During his first seven months here, Campbell has focused on working with patients in the pediatric intensive care unit. Now that he and Manasco are both on board, they will work to reinvigorate the pediatrics curriculum for pharmacy students and reestablish an elective in pediatrics, which has not been offered for a few years.
With the infectious diseases, critical care and pediatrics teams now established, college and hospital leaders are looking toward other specialties that may be a fit for the model, including hematology/oncology, internal medicine and neurology. They also are looking for opportunities to export the idea to other institutions, particularly UF Health Jacksonville.
Eventually, Gums said they would like to see if the model results in improved quality and efficiency of care, but for now they are focused on measuring how this benefits students, patients and the overall culture of collaboration between the college and hospital.
“We have seen this partnership extend from the clinical environment to leadership.
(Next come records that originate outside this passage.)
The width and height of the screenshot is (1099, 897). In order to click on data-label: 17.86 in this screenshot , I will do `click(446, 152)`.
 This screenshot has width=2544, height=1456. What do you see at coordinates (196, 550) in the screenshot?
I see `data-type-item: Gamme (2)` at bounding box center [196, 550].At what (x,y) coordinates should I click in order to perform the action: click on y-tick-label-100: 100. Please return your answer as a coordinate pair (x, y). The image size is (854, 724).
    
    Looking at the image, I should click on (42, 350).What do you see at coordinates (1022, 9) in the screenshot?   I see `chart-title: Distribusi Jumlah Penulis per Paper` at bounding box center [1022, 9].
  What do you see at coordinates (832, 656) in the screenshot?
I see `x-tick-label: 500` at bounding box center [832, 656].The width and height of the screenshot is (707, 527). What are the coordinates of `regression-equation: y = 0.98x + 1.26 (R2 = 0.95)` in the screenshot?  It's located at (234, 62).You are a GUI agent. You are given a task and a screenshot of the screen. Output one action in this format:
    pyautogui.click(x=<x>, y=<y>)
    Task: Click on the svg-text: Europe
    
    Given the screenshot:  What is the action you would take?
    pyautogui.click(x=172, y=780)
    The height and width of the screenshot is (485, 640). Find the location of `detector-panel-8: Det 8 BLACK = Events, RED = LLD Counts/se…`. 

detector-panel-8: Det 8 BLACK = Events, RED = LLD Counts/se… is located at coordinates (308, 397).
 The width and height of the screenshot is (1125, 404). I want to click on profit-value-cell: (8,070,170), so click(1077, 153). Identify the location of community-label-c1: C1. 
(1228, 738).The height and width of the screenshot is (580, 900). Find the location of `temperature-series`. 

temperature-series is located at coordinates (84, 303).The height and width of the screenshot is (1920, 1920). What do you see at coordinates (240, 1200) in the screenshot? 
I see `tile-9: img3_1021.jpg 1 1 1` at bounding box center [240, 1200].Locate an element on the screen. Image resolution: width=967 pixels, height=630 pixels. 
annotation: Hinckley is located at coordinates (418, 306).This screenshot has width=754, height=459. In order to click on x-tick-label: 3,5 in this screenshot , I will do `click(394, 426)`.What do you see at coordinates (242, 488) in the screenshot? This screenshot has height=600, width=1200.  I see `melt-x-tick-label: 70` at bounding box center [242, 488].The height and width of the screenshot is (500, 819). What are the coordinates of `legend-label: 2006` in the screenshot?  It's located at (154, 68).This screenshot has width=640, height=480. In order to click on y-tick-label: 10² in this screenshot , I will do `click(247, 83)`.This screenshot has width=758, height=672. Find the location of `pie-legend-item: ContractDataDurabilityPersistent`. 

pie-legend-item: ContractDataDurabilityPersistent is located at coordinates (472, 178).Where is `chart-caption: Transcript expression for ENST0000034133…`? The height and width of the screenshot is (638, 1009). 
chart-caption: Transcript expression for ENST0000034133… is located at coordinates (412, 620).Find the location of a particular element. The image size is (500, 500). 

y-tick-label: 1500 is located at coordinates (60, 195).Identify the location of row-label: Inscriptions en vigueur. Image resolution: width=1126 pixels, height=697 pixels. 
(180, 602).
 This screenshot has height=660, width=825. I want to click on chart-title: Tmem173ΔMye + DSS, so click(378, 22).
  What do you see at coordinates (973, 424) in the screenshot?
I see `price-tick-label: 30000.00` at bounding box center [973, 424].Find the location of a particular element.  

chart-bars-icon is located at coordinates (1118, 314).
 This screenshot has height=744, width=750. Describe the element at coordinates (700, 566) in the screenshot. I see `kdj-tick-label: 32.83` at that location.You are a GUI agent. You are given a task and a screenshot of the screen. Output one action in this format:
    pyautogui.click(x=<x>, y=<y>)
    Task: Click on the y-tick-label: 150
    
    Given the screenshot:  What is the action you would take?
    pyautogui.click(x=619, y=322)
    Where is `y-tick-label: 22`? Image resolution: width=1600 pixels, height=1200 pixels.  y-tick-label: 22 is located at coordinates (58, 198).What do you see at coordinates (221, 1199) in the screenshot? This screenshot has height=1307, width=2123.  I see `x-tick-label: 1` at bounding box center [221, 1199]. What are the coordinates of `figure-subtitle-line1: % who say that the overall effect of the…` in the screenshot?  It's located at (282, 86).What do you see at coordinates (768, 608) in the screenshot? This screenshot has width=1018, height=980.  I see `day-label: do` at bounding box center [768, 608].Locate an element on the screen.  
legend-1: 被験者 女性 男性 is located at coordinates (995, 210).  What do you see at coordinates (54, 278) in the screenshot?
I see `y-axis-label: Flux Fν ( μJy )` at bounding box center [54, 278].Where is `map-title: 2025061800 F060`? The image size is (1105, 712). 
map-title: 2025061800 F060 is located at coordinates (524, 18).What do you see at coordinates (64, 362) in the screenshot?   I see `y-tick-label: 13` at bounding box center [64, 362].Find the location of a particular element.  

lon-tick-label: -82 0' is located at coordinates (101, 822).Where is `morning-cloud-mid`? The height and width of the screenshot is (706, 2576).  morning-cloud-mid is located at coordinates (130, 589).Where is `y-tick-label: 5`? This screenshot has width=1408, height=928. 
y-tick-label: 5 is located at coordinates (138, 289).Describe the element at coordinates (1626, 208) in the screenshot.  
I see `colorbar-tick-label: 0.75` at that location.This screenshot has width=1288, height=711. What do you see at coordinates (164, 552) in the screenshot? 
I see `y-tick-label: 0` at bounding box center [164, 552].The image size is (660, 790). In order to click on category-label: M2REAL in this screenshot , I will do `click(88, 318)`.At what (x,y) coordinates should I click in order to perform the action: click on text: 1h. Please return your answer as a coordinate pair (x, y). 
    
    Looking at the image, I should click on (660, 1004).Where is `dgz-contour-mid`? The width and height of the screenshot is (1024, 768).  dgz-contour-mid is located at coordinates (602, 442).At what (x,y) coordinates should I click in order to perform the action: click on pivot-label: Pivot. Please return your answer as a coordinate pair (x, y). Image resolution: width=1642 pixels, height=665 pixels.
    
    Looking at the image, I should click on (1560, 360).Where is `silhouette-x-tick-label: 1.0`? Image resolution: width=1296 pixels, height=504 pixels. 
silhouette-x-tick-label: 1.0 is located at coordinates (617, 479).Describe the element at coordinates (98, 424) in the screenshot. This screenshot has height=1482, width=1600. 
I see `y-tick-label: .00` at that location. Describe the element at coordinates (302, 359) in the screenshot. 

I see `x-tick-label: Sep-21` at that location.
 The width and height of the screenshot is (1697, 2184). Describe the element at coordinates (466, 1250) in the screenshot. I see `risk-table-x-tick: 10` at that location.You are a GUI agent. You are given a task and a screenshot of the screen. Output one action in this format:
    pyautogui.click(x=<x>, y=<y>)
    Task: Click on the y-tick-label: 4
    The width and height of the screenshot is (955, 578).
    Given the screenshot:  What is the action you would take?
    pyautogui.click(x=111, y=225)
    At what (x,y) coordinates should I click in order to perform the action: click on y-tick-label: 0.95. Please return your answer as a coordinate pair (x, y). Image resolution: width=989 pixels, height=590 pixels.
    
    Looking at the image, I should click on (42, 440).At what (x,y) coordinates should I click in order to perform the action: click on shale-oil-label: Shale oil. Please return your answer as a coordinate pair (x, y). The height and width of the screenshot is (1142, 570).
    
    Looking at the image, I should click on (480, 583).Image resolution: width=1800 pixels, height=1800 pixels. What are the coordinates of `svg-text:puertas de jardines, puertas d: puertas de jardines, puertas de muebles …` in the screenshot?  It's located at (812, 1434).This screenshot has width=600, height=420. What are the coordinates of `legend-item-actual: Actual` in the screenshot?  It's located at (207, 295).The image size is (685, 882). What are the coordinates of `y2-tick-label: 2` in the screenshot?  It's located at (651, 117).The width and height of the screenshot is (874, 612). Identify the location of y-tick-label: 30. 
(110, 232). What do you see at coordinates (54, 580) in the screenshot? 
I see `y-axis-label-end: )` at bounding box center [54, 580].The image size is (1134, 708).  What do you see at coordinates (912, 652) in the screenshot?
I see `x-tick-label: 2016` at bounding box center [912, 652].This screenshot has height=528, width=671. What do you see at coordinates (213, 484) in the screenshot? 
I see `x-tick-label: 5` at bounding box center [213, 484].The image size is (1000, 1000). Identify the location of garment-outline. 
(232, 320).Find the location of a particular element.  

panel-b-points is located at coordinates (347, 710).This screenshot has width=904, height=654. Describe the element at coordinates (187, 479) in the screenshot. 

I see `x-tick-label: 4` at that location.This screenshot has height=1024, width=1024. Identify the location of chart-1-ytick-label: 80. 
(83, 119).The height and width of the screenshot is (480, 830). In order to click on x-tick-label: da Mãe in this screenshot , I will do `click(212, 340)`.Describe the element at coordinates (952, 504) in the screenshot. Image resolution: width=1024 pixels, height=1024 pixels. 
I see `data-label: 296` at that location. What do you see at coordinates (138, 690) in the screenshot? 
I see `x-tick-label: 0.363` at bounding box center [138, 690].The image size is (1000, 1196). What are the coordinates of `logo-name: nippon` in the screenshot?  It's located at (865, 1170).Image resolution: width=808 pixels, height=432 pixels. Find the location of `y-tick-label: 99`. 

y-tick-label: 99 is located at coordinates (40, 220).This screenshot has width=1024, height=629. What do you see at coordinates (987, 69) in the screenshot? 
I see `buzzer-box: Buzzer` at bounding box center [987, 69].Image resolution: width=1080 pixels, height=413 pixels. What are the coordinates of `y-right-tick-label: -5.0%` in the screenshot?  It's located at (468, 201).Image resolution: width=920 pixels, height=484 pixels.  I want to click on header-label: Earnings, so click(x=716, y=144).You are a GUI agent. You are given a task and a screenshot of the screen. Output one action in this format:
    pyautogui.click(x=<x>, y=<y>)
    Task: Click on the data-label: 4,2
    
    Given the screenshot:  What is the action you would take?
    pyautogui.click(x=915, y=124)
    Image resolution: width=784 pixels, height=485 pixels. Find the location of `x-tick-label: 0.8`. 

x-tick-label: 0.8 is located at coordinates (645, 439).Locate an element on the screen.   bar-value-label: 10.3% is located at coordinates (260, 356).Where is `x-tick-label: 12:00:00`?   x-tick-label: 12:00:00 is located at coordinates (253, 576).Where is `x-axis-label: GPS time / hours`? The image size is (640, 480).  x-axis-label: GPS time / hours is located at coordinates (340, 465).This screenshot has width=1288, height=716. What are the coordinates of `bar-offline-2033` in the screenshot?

One of the hospital’s pharmacy leaders is now an associate chair in the college’s clinical practice department,” he said. “That is a very tangible example of how the model has fostered different ways we connect with each other.”
For Klinker and Venugopalan, the benefits so far have been immeasurable; they emerge every time one of them has to answer an important decision. Instead of going it alone to solve a problem, they lean on each other.
“I am just lucky to have Veena,” Klinker said. “I am fortunate to have an experienced clinician who is calm and rational. The team has to function as one. That is important to the success of this model.”
Adds Venugopalan, “We both have a good understanding of what the other needs to be successful, and we are invested in each other’s success. That is, in essence, the goal of the shared faculty model.”